How did you get them in the shape of the angel? It is a great idea for the ladies in my Sunday School class. :thumbup: 
tbbrown12369


----------



## Justine (Feb 25, 2011)

That is a great idea. I like it a lot.


----------



## msgran (Feb 12, 2011)

What a neat idea! They work up faster than doing one with a design (like an initial). I think I might do this for my ladies at the nursing home! Thanks for a great idea!


----------



## Aubrey (Feb 13, 2011)

Very, very cute. I am interested in the specifics, too. How did you shape them? Is there something inside the head?
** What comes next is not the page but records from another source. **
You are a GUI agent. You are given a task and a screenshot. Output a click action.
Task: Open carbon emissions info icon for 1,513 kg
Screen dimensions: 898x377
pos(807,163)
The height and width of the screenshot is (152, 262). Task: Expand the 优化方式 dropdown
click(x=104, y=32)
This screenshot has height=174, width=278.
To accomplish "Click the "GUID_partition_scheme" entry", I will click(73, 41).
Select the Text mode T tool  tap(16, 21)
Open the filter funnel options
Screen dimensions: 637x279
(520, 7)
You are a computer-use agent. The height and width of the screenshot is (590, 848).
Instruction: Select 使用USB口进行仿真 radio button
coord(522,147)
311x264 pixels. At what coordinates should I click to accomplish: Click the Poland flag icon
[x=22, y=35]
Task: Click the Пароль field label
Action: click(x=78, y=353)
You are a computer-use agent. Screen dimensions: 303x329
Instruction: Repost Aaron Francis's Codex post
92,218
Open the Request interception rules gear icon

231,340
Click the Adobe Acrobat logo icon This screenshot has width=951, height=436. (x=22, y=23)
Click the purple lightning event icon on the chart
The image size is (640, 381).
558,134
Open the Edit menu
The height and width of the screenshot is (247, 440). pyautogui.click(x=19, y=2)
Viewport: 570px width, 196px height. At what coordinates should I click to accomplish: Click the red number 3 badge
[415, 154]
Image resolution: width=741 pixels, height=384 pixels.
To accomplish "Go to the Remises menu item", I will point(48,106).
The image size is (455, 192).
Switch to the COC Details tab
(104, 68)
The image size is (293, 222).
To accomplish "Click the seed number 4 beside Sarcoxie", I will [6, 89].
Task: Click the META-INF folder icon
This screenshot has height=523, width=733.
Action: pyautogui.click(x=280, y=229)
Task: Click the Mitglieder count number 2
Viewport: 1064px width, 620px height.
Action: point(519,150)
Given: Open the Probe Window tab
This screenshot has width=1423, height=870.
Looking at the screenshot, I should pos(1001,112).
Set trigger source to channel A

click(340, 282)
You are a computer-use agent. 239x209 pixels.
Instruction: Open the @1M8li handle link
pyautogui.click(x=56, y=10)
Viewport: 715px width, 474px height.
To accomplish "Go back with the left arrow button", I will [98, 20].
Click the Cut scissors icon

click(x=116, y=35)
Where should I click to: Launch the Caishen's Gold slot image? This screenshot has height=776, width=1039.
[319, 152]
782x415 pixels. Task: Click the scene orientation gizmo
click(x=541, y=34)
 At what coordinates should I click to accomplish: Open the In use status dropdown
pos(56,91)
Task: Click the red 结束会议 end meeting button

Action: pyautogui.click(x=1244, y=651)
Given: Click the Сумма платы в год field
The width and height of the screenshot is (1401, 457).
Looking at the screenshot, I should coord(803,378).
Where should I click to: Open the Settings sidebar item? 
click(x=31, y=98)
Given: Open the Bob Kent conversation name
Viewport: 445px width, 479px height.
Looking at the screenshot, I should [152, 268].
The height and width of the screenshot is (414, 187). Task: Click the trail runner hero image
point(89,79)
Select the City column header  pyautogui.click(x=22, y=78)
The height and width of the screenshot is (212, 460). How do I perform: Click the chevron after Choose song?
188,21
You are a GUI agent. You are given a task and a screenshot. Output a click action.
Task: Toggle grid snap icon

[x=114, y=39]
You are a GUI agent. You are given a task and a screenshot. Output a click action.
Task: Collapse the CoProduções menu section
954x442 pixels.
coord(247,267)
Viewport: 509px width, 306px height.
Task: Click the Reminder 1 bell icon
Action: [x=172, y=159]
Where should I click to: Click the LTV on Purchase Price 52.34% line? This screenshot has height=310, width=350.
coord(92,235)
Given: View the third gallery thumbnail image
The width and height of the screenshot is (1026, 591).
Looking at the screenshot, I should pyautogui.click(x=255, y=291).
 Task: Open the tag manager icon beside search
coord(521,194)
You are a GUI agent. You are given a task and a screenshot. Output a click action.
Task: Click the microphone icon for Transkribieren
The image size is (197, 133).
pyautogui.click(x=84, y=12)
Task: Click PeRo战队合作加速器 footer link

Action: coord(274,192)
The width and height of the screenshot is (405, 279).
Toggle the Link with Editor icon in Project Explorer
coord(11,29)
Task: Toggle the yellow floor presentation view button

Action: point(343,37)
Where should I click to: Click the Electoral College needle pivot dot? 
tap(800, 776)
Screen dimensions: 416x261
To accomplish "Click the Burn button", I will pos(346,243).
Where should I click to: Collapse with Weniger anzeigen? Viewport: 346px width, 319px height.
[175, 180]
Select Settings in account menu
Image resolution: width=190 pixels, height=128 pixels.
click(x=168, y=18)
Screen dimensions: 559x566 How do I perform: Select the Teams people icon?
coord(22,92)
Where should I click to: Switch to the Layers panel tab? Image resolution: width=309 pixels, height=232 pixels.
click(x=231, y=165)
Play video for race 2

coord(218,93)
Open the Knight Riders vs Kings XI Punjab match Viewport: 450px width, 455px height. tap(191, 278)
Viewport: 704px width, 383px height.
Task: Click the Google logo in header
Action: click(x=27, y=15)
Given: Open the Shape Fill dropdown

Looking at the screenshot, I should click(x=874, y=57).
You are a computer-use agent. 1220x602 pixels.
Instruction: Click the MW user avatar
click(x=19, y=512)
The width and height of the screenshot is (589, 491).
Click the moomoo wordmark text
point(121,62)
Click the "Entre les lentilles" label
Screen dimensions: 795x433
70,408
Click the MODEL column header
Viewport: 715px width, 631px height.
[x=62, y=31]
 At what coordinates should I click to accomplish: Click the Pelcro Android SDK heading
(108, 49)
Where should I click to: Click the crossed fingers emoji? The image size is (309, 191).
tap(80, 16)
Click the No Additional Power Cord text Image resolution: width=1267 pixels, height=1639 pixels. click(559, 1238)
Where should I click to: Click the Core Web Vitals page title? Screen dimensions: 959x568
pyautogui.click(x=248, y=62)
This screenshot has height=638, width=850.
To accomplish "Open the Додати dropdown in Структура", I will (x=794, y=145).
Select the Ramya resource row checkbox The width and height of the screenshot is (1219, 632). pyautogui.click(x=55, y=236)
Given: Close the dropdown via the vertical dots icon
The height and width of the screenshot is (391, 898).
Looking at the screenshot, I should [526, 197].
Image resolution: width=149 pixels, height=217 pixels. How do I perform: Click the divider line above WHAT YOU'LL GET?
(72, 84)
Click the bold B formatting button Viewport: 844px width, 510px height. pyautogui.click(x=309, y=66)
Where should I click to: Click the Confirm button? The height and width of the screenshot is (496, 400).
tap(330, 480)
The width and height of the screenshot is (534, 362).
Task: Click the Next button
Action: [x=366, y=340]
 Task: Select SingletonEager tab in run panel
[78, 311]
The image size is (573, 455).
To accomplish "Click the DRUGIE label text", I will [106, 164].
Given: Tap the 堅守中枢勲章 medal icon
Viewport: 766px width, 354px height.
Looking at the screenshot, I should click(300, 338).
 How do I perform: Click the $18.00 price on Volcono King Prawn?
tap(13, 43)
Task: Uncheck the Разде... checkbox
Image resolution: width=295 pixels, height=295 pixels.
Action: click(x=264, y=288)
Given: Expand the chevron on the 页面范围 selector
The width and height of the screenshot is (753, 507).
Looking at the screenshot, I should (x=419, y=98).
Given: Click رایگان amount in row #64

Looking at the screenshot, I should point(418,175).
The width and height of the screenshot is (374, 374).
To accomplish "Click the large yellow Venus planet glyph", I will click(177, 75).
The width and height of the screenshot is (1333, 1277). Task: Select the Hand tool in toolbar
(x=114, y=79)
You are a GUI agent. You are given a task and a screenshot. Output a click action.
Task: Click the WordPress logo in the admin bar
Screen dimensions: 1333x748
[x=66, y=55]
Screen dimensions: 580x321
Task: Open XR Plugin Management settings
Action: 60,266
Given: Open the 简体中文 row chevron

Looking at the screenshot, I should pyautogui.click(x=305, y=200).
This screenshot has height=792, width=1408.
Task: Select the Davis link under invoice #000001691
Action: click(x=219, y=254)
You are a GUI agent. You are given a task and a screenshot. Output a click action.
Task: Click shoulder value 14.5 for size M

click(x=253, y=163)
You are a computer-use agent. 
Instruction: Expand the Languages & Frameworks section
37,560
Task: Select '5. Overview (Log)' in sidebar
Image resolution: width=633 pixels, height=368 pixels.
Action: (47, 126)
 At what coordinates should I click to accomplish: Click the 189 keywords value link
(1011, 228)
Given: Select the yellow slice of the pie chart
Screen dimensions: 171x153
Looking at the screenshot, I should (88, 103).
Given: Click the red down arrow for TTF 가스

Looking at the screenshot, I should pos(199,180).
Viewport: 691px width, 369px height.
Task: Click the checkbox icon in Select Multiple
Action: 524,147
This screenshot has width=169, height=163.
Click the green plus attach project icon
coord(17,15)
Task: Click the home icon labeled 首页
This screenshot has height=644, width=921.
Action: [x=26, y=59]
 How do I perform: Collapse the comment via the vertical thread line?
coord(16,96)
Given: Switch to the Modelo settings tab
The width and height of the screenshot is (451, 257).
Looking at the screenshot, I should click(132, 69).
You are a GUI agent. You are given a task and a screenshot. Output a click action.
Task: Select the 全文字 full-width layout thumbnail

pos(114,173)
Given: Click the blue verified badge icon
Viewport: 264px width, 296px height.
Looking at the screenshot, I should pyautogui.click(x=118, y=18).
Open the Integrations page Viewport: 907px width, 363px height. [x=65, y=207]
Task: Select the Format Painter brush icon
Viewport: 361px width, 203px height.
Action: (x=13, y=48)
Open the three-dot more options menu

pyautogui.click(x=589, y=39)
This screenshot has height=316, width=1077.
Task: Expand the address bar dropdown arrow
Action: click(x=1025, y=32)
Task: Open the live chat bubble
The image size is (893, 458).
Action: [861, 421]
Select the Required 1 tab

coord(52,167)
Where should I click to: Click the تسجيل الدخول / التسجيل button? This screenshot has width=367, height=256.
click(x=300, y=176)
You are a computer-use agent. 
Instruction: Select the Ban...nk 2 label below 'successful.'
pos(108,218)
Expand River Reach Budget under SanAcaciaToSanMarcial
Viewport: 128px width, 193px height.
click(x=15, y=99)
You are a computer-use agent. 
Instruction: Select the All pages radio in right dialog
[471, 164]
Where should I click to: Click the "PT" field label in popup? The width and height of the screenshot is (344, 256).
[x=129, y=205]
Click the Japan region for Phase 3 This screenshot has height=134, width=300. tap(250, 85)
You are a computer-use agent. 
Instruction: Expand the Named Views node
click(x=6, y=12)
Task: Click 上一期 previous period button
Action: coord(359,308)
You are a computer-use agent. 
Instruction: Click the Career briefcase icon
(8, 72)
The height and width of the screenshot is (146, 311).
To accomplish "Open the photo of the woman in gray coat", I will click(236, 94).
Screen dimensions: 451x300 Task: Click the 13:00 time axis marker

Would love to make these for friends at work. Thanks so much!


----------



## cckrll62 (Feb 14, 2011)

I love the Angels. Where did you get the pattern? I would love to have it. Please send it to me. My email is [email protected] Thank you.


----------



## Grapejelli (Apr 3, 2011)

How clever, they are really cute.


----------



## manianice (May 3, 2011)

Love the Angels. Could you please send me the pattern

Also how did you fold them.


----------



## Mary Parron (Mar 25, 2011)

I would love to have the pattern, and/or the instructions on how to get them looking like an angel...the dishcloth is a corner to corner one, right? Thanks. thanks again
Mary


----------



## softspots (Mar 12, 2011)

What a great idea..I've only seen the kitchen towels made into angels. Will you share the folding/tying instructions??? My SIL has angels ALL over her house...
Softspots


----------



## Ellie2438 (Apr 25, 2011)

They are so beautiful, what great idea.
Ellie xx


----------



## LEE1313 (Jan 25, 2011)

Can't have enough ANGELS.
So cute and what a great gift idea.
Thanks for sharing.
Linda


----------



## virginia42 (Mar 13, 2011)

Is that the basic square dishcloth pattern where you work diagonally increasing till you get no. of stitches you want & then decrease till you're finished?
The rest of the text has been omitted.